I have a deep distaste for git. With mercurial I just feel at home and
patch queues are awesome to work with. (So maybe I should switch to
darcs?) I also like the tracker and interface of bitbucket. So bitbucket
was up to now always authoritative.
That said: I'm pretty alone with using hg and since it works reasonably
well with git repos, that can be changed to github. In fact the repos
are already there.
> 2. The documentation being on each repo feels disjointed. It's hard to
> get a picture of practical usage without a lot of jumping.
Documentation is a sad story. A central site should be installed with
documentation and as single point of entry. Also I would prefer a
central bug tracker. The site could also host the documentation ebook -
should that ever be finished.
> From the hype, their new model approach should address a lot of Gradle
> pains. Understanding how much of that pain is alleviated in practice is
> a large part of my motivation here. Granted, that's also the part least
> relevant to promoting Gradle to the Clojure community.

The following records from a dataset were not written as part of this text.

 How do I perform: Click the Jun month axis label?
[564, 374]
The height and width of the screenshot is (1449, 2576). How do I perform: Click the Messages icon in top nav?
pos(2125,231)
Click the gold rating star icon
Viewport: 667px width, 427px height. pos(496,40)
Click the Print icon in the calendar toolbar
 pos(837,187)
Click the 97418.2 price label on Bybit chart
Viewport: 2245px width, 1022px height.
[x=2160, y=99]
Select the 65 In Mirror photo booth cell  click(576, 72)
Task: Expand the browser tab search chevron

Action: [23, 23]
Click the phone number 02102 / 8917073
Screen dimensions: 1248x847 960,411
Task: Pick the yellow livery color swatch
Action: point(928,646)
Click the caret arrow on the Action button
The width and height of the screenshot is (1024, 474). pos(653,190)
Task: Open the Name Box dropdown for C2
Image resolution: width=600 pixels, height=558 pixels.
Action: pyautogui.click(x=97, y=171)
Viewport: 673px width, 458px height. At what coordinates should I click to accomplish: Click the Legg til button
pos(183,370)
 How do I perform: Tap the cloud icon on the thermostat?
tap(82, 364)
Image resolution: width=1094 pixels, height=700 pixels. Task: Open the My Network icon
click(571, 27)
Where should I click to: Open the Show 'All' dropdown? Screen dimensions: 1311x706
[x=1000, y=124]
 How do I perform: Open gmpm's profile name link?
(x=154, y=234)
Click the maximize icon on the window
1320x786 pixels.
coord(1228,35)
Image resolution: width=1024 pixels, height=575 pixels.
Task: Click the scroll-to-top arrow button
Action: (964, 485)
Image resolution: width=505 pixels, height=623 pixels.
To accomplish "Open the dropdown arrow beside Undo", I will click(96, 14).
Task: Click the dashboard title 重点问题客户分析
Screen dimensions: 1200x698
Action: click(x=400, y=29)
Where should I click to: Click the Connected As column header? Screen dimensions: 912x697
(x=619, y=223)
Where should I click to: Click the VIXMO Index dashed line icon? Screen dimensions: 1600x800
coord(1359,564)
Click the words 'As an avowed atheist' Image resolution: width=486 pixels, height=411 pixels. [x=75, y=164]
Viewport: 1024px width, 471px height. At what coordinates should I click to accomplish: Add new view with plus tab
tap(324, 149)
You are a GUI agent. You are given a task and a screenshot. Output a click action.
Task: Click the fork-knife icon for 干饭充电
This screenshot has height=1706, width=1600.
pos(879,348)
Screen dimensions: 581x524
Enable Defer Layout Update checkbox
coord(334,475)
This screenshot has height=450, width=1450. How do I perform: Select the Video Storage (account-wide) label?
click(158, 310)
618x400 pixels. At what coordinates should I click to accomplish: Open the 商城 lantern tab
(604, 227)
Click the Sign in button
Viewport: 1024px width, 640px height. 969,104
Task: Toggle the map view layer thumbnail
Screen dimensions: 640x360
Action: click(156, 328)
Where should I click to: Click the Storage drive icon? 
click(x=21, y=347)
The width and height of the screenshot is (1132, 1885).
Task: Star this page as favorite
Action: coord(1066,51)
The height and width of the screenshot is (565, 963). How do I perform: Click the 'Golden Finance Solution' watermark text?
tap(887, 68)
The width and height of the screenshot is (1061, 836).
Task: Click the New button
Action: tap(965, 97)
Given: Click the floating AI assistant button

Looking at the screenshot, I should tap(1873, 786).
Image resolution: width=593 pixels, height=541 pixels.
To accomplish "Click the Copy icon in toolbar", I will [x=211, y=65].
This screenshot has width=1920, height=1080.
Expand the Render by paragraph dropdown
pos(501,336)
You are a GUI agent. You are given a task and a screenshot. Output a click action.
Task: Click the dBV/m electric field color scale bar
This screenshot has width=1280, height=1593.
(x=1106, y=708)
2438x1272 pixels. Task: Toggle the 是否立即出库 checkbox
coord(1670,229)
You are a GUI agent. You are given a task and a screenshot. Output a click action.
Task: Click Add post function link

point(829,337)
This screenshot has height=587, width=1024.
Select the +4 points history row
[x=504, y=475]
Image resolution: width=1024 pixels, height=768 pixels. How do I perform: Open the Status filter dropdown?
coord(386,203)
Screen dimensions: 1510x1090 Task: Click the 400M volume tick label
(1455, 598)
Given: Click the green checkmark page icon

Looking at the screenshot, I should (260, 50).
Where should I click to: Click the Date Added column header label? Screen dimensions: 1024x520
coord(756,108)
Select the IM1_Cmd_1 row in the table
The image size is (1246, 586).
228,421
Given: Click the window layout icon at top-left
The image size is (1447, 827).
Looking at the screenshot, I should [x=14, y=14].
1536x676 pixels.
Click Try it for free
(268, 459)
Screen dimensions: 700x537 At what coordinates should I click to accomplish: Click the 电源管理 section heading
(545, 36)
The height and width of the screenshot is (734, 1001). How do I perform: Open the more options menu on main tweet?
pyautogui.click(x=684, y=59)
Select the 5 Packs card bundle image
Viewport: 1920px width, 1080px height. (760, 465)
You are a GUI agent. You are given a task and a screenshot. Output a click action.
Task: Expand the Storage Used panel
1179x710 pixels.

In fact there is not much pain from the gradle's user point of view. At
least I never had big problems and quite a lot worked just as
advertised. Even with clojuresque.
The pain is more under the hoods. The APIs changed a lot actually and
the very sad thing is that the official plugins used gradle internal
APIs. After getting a myself a bloody nose of breaking-API-change I
reimplemented things. Pfff...
> While I originally thought my goal of targeting the new model plugins
> implied that there couldn't be shared effort, I would expect the
> opposite is true. The tasks at least could be shared across both the
> current-style plugins and the model-style.
>
> Before I get into anything on this front, I'll take a deeper look at
> Clojuresque's repositories to see how much of the effort seems shareable
> between those two plugin approaches. If it's significant, I may hit you
> up on that access offer.
The repo layout is as follows:
* common: common utility things, non-clojure specific, preparation for
scriptoresque (ClojureScript)
* base: minimal clojure plugin providing source sets, building, etc.
* nrepl: providing a repl task
* clojars: publication to clojars
* extra: some tasks (Watcher task, etc.) which are not clojuresque
specific and could be in their own plugin
* clojuresque: meta plugin which sucks in all of the above
Most repos are split into a plugin and a runtime part. The plugin is the
gradle side. The runtime is the part which has to be on the project's
classpath (via the clojuresque configuration) to be able to run the
different tasks.
The idea is to allow individual speed of development of the different
moving parts. Also in regard of a possible ClojureScript plugin. And to
allow to use just what is necessary. (I move to bintray for example. So
the clojars plugin becomes less interesting.)
I hope this gives a starting point to get an overview.
Feel free to fire away your questions. Vacation period is over, so
things should calm down now and I hope to be more responsive now.